* [What you are asked to do]
Only one number is wanted here: how many lines of the data hold "computer".

* [Data in this exercise]
**********

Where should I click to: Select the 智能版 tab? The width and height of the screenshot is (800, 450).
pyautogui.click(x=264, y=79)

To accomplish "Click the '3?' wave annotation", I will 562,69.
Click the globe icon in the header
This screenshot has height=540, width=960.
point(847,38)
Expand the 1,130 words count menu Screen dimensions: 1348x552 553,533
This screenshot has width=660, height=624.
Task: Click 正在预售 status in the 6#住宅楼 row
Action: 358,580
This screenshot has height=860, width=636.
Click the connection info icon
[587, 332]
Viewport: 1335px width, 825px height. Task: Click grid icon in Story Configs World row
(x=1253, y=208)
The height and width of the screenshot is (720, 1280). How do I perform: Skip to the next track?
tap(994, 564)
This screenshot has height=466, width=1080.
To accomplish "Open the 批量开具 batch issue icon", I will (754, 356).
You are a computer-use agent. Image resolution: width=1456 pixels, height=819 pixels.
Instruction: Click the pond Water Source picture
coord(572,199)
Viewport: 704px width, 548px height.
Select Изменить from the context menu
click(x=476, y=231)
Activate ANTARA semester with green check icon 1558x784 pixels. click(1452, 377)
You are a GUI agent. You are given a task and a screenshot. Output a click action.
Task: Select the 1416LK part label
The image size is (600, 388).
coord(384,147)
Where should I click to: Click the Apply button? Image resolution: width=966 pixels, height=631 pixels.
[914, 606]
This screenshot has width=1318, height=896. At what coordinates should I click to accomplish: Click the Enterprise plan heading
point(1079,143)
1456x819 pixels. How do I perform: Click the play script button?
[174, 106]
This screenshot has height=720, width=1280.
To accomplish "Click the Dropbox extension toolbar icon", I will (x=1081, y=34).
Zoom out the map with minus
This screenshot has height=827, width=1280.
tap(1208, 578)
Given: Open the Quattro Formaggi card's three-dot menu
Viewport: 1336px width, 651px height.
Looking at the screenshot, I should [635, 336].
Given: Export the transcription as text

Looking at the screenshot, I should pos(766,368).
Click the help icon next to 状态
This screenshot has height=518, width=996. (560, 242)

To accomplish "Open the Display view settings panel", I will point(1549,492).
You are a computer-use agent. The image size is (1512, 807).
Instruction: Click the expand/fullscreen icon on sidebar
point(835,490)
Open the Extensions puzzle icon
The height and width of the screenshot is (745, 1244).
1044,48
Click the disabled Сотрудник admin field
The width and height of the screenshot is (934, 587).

**********

* [Response to the task]
2